Who is doing the "mirroring" -- you, in uploading the code, or GitHub / Microsoft in actually hosting it, keeping it available for download from their "mirror"[1] site?
___
[1]: Is that even the correct terminology nowadays, when AIUI for lots of projects GitHub is their primary code repository?
So GitHub should immediately take down (and remove from their Copilot learning model!) all *GPL code uploaded by anyone but the ("primary"?) copyright holder.
There's one thing I'm missing from all these discussions and posts: is the generated code even copyrightable? IANAL, but code snippets often fall under the "scènes à faire" doctrine (everybody would do it in a similar way), in which case it's not. https://en.m.wikipedia.org/wiki/Sc%C3%A8nes_%C3%A0_faire
GitHub seems to think it is copyrightable, personally I doubt it is, simply because a human didn't create it and the process it was created by was automatic with no creativity.
Well, if the entire thing was generated, then no (according to the first link I posted above), since it was not produced by a human. However, no useful program is going to be entirely written by an AI, so any real program would have quite a lot of user input (I regularly will take what copilot suggests and then tweak it to what I specifically want). And then, yeah, it's copyrightable.
Also, there's no way for anyone to know what portion of code that I commit was hand written vs. generated, so you kind of have to treat it all as written by the committer anyway.
Though this does bring up interesting questions about what happens with things like automated PRs that fix bugs / update dependencies... are those then non-copyrightable? ¯\_(ツ)_/¯
Here's the kicker: your modified code snippet may still not be copyrightable if it's generic enough that everyone would do it in a similar manner.
Just as much as a hero riding off into the sunset is not copyrightable in a movie script. However, a hero riding off into the sunset with bananas in the pistol holsters would be.
This is what I would want to hear more about when discussing if Copilot violates copyright.
There's a setting on GitHub that blocks any suggestions that exactly match code in the training set. I doubt you'd ever get in trouble for code that was similar in structure but different variables etc from existing licensed code (especially since most small snippets of code are not terribly unique to begin with).
I mean, it's nice that they have a setting for the bare minimum a lazy undergrad would do to avoid getting caught for plagarism — replace some of the words in the copied paragraph with replacements from a thesaurus.
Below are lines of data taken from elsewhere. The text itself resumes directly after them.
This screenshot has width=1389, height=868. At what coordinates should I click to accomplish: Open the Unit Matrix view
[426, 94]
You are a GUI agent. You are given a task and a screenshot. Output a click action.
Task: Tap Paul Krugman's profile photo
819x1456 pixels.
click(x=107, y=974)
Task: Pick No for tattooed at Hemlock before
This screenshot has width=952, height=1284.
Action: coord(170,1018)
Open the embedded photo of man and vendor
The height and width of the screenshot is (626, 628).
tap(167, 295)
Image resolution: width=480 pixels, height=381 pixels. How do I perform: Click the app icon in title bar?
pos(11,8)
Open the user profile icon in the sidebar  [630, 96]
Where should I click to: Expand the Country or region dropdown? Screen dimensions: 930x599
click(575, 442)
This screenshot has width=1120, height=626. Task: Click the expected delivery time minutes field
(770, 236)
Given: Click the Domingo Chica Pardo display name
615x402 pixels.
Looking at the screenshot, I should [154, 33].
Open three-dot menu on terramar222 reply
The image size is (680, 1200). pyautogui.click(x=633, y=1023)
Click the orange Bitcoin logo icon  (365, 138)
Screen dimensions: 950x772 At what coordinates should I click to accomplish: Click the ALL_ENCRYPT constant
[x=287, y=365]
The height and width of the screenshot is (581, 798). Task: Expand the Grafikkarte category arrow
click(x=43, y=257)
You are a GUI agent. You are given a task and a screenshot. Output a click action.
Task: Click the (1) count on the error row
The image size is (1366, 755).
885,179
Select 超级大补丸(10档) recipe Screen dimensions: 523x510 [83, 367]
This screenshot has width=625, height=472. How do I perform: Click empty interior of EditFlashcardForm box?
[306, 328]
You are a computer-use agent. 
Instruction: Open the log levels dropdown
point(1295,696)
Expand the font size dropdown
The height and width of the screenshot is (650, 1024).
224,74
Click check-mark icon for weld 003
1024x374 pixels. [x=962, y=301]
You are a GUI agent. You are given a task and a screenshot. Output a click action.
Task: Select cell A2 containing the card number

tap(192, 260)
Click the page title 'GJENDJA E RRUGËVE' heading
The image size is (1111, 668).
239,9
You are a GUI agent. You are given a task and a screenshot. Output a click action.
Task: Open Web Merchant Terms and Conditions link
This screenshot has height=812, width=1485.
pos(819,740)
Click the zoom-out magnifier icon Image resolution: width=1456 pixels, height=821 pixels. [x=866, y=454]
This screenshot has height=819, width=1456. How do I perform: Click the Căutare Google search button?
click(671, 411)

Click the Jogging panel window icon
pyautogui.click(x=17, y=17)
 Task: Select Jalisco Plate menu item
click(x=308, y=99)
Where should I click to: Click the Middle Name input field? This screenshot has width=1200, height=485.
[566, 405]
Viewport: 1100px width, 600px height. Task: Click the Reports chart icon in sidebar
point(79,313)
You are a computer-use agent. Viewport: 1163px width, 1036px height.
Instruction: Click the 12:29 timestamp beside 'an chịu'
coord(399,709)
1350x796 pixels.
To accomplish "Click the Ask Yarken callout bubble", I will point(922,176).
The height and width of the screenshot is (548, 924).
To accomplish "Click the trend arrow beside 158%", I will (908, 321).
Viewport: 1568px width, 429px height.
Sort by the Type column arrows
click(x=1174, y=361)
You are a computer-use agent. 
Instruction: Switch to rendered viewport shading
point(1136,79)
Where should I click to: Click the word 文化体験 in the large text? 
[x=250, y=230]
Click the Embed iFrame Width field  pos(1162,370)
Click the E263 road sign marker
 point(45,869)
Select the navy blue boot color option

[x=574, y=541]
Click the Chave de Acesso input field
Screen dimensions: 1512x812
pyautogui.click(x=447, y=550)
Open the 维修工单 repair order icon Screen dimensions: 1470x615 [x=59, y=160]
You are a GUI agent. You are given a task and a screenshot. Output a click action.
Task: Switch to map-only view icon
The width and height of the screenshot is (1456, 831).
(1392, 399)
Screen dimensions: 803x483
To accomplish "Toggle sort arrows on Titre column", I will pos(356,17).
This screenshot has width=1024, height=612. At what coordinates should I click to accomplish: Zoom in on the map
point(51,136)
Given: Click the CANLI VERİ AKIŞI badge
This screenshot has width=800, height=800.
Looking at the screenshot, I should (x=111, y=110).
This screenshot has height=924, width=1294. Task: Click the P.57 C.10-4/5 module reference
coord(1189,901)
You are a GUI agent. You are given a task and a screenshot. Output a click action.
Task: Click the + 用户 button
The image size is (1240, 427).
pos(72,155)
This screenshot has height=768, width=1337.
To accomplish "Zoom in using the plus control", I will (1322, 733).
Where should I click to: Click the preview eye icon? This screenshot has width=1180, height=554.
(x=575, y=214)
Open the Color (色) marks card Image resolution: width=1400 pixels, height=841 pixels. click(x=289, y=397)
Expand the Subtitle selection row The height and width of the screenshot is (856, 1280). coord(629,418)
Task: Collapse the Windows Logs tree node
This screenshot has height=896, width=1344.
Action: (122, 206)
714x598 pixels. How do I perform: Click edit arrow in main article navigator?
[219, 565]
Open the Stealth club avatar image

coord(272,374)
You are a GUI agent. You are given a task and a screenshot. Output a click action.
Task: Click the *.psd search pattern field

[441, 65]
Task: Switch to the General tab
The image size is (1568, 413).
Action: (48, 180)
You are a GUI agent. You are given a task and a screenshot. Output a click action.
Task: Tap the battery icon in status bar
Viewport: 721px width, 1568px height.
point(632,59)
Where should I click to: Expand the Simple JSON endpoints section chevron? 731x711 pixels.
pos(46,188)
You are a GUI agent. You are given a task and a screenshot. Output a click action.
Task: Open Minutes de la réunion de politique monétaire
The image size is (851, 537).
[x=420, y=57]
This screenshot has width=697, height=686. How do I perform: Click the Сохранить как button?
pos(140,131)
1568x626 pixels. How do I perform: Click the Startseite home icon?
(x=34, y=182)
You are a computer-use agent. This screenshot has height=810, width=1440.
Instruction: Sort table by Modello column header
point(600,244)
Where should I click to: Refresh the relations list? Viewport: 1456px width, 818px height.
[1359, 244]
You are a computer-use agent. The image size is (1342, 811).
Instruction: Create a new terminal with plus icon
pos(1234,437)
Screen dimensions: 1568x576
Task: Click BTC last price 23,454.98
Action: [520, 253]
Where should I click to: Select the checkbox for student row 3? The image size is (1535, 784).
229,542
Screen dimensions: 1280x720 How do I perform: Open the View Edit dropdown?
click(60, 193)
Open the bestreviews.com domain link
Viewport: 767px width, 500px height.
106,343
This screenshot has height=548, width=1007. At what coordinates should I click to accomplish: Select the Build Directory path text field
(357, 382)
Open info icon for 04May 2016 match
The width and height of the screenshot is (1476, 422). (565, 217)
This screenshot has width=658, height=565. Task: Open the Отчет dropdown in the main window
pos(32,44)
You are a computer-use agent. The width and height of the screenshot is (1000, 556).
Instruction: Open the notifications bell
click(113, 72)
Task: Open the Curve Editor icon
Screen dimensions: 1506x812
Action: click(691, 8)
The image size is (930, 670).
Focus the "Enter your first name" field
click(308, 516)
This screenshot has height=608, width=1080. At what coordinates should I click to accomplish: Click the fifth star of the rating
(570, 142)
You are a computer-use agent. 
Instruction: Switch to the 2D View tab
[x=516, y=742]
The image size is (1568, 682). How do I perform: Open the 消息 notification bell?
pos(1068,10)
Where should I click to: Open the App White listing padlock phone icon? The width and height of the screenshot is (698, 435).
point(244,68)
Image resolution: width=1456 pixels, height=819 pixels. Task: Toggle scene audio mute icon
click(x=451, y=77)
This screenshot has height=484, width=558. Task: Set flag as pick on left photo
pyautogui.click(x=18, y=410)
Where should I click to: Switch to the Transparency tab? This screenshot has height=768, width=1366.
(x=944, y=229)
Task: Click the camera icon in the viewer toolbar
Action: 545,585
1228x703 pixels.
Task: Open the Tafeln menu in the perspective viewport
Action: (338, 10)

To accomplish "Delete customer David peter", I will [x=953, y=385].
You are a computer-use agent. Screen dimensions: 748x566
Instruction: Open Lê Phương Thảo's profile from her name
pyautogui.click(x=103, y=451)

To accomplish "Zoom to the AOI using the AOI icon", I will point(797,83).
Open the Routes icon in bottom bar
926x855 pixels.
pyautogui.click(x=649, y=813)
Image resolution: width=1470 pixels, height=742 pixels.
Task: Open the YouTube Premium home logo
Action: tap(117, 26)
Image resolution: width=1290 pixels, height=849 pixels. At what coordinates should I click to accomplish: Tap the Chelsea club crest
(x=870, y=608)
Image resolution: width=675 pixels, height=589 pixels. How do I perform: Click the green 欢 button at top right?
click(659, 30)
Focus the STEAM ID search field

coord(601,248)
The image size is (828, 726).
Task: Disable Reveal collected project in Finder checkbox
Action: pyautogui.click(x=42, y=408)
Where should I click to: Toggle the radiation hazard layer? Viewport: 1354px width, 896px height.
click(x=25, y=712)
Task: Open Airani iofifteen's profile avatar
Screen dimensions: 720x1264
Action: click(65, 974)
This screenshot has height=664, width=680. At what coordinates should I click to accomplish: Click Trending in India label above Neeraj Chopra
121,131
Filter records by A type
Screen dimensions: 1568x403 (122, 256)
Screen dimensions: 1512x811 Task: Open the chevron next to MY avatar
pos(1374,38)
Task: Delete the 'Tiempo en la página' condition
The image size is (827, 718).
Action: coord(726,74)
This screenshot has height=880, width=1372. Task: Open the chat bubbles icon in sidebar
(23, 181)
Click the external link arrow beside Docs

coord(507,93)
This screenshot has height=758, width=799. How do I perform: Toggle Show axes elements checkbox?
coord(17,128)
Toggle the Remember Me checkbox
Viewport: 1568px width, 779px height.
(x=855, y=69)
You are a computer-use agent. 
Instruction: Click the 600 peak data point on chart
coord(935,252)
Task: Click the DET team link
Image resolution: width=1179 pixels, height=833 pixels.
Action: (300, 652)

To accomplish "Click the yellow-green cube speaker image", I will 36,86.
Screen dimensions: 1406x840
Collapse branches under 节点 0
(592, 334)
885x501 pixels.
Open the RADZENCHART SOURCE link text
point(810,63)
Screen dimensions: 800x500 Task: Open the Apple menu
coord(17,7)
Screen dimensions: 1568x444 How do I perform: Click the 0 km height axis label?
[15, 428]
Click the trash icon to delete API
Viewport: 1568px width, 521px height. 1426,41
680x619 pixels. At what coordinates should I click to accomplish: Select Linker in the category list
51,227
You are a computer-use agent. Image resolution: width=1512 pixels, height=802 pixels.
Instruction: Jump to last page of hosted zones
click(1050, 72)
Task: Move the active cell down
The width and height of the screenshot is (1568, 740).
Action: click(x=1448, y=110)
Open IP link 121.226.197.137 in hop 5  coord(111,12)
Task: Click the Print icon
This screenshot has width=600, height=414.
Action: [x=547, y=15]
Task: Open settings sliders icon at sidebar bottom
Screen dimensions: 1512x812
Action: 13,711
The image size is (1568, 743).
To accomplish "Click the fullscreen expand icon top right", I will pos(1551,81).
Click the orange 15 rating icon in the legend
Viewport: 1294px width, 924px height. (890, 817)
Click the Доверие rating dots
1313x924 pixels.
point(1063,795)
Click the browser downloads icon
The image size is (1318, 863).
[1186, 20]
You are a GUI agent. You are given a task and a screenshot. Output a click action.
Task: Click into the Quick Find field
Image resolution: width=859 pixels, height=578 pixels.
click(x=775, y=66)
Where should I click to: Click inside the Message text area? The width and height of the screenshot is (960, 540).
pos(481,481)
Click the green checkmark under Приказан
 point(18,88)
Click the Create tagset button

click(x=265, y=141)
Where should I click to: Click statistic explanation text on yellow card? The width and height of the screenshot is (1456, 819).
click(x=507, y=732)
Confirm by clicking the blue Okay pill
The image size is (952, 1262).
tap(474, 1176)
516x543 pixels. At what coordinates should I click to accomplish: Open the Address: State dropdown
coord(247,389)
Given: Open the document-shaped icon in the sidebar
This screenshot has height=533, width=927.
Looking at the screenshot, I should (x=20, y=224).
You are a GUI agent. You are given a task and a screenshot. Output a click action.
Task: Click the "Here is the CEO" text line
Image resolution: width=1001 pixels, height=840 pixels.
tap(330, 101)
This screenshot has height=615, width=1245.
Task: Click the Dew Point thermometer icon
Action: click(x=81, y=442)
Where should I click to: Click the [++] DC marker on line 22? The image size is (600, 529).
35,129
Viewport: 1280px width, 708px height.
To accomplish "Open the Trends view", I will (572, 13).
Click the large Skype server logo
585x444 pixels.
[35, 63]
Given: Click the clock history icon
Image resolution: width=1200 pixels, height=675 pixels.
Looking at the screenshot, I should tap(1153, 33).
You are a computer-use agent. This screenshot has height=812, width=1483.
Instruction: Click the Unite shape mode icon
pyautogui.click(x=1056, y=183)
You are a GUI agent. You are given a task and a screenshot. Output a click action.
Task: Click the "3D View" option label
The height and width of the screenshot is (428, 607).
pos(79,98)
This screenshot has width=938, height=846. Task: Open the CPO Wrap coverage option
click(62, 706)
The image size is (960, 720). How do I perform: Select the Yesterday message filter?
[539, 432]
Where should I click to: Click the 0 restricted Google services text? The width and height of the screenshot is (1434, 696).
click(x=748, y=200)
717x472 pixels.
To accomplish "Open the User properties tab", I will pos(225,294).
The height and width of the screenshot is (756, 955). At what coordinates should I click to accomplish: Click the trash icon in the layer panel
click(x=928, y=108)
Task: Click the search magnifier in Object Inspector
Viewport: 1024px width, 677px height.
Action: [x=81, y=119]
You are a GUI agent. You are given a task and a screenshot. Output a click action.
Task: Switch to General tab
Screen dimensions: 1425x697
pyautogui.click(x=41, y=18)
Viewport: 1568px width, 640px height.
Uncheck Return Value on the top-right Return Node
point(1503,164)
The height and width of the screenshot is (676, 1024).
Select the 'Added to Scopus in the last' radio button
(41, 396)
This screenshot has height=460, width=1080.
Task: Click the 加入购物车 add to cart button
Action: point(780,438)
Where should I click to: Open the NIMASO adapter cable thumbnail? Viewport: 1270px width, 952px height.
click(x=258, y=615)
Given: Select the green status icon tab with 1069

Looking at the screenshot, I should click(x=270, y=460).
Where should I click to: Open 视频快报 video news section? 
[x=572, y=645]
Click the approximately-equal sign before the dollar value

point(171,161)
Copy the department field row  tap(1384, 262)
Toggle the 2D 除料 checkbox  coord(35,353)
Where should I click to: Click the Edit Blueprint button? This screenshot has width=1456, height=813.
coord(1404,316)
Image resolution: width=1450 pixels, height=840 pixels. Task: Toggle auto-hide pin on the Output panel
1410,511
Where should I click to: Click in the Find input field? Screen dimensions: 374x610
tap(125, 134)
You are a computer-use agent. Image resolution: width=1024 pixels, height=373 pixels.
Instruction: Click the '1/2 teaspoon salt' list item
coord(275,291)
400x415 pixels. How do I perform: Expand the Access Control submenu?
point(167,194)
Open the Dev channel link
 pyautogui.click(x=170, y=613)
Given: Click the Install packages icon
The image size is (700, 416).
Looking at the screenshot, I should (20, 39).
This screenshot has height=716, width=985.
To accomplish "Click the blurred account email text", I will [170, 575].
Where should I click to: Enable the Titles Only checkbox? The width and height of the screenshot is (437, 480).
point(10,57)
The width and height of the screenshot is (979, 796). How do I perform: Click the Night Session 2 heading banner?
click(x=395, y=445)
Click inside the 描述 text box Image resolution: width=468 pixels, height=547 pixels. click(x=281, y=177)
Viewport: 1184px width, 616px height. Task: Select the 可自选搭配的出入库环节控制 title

It's not something I'd personally expect to hold up under real scrutiny though.
AFAIK that's not enough, for instance see the long-standing industry practice that people working on the Important Stuff are not allowed to ever look at the source code of the Direct Competitor; or clean-room reverse engineering, etc.
I guess time will tell how much acquiring companies (my worry) care about Copilot. Given the difficulty hiring good devs, and the productivity level of body-shop devs, I see it getting a whole lot of use very soon, acknowledged or not.
There's a big difference between reverse engineering (i.e. intentionally writing software that behaves identically to another piece of software), and writing your own code to solve your own problem that may superficially contain small portions of the similar logic as some other project. Copyrighted code has to be sufficiently creative and unique to qualify, otherwise after the first person wrote code to parse json from a web request, no one else would be able to do the same thing.
Kind of interesting.. I would like to point out this seems to be specific for the US.
But also.. In that case, when I commission an artist to paint my portrait, surely I can't claim to be the artist.. But I'm no lawyer.
I'm not sure there is a contractual agreement in GitHub's co-pilot that says: "Any code you write here is commissioned work". But honestly I didn't read the T&C's.
So I think you MAY have debunked my analogy, but not the main reason for the analogy.
Copy and paste doesn't really write code, just copies it from one place to another. Copilot on the other hand does generate new potentially novel code.
I'm sure that's what people said when they went from punch cards to assembly, and from assembly to C, and from C to Java.... and yet, here we are. Tools that let us write higher level code faster, just allow us to create more complicated software in a reasonable amount of time.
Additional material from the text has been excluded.